4. **Multiply and find the new number:** The smallest number to multiply by is 5.
* 180 × 5 = 900
5. **Find the square root:** The prime factors of 900 are (2 × 2) × (3 × 3) × (5 × 5). To find the square root, pick one from each pair: 2 × 3 × 5 = 30.
So, the square root of 900 is 30.

Alternative answer

Answer:
(i) For 252: The smallest whole number to multiply by is 7. The perfect square number is 1764, and its square root is 42.
(ii) For 180: The smallest whole number to multiply by is 5. The perfect square number is 900, and its square root is 30. Explain
This is a question about <prime factorization and perfect square numbers>. The solving step is:

To make a number a perfect square, all its prime factors need to come in pairs! It's like finding matching socks!

**Let's start with (i) 252:**
1. First, I break down 252 into its prime factors (the smallest numbers that multiply to make it).
252 = 2 × 126
126 = 2 × 63
63 = 3 × 21
21 = 3 × 7
So, 252 = 2 × 2 × 3 × 3 × 7.
2. Now, I look for pairs: I see a pair of 2s (2×2) and a pair of 3s (3×3). But the 7 is all by itself!
3. To make 252 a perfect square, that lonely 7 needs a partner.
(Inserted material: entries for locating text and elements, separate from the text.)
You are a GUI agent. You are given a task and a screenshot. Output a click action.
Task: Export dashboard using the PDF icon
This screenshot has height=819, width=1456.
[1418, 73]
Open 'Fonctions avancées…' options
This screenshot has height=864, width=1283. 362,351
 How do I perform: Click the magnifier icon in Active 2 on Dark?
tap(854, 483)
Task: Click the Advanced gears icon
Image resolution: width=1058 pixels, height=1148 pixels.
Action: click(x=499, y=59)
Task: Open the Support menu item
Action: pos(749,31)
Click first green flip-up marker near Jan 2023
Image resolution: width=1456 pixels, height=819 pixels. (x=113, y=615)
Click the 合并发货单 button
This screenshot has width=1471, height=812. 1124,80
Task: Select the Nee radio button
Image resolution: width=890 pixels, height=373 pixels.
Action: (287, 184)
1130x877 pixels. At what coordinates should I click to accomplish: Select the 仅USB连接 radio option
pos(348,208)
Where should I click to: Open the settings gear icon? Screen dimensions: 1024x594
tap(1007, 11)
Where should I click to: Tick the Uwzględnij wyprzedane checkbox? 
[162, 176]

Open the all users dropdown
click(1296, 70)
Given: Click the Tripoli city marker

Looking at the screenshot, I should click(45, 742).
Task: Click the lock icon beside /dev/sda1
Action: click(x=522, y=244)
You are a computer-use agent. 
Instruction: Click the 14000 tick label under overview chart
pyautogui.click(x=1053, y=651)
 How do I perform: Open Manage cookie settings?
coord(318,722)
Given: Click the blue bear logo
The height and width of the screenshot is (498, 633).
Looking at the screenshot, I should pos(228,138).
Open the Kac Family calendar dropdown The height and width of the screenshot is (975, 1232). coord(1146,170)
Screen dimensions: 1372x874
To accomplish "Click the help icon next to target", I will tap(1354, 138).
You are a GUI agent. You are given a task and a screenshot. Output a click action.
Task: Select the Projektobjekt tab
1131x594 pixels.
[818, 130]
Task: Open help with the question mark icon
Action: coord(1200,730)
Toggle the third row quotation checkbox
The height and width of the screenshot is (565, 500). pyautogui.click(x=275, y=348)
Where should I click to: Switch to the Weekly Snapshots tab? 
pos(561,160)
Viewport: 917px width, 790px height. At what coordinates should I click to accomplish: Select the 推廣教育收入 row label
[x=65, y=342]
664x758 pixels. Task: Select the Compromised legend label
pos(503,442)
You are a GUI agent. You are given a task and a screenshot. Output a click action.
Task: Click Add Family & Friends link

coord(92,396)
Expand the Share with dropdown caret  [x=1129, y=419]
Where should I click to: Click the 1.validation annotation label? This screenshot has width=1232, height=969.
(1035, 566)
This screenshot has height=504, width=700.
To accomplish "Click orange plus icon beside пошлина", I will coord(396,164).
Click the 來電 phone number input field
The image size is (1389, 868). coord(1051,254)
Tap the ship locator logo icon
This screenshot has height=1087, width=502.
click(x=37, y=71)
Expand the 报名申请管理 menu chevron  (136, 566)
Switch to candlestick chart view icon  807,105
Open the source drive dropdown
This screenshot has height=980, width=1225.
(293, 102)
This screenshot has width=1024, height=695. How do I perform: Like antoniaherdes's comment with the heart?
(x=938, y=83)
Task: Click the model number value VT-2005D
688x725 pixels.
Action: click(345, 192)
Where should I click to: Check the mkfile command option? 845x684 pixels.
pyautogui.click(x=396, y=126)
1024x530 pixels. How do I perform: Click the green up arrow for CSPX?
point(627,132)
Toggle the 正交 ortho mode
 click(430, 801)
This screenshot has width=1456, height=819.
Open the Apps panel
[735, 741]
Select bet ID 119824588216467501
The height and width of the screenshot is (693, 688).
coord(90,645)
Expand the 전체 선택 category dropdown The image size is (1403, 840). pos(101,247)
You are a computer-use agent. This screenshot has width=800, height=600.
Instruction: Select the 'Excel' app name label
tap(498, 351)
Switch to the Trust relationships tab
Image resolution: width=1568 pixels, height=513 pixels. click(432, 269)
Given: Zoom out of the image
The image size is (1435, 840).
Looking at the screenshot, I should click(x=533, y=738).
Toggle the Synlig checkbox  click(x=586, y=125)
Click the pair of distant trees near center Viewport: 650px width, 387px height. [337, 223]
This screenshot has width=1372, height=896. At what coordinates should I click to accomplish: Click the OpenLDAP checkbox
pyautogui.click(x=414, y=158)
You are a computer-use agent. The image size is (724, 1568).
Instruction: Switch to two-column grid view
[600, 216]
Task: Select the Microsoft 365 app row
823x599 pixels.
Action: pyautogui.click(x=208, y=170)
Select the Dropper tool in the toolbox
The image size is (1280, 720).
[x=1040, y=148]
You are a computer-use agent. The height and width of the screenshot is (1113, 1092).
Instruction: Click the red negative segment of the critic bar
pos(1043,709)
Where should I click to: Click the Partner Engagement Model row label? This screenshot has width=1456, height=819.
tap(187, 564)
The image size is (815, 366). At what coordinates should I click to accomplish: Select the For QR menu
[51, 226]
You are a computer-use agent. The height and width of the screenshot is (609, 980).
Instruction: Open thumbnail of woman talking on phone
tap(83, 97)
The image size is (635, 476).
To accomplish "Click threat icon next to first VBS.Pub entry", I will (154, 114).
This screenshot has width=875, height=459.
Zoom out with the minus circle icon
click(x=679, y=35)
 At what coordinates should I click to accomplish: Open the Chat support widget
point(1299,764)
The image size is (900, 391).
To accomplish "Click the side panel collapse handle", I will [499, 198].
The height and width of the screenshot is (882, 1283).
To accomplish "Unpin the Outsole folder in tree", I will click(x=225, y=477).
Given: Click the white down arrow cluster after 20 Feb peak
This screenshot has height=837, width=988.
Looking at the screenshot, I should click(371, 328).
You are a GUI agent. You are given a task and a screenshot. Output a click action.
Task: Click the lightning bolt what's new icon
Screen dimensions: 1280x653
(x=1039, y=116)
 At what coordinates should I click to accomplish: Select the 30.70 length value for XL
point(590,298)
So, I need to multiply 252 by another 7.
The smallest whole number to multiply by is 7.
4. Now, the new number is 252 × 7 = 1764.
5. To find the square root of 1764, I just take one number from each pair: (2) × (3) × (7) = 42.

**Now for (ii) 180:**
1. I break down 180 into its prime factors.
180 = 2 × 90
90 = 2 × 45
45 = 3 × 15
15 = 3 × 5
So, 180 = 2 × 2 × 3 × 3 × 5.
2. I look for pairs again: I have a pair of 2s (2×2) and a pair of 3s (3×3). This time, the 5 is all by itself!
3. To make 180 a perfect square, that lonely 5 needs a partner. So, I need to multiply 180 by another 5.
The smallest whole number to multiply by is 5.
4. The new number is 180 × 5 = 900.
5. To find the square root of 900, I take one number from each pair: (2) × (3) × (5) = 30.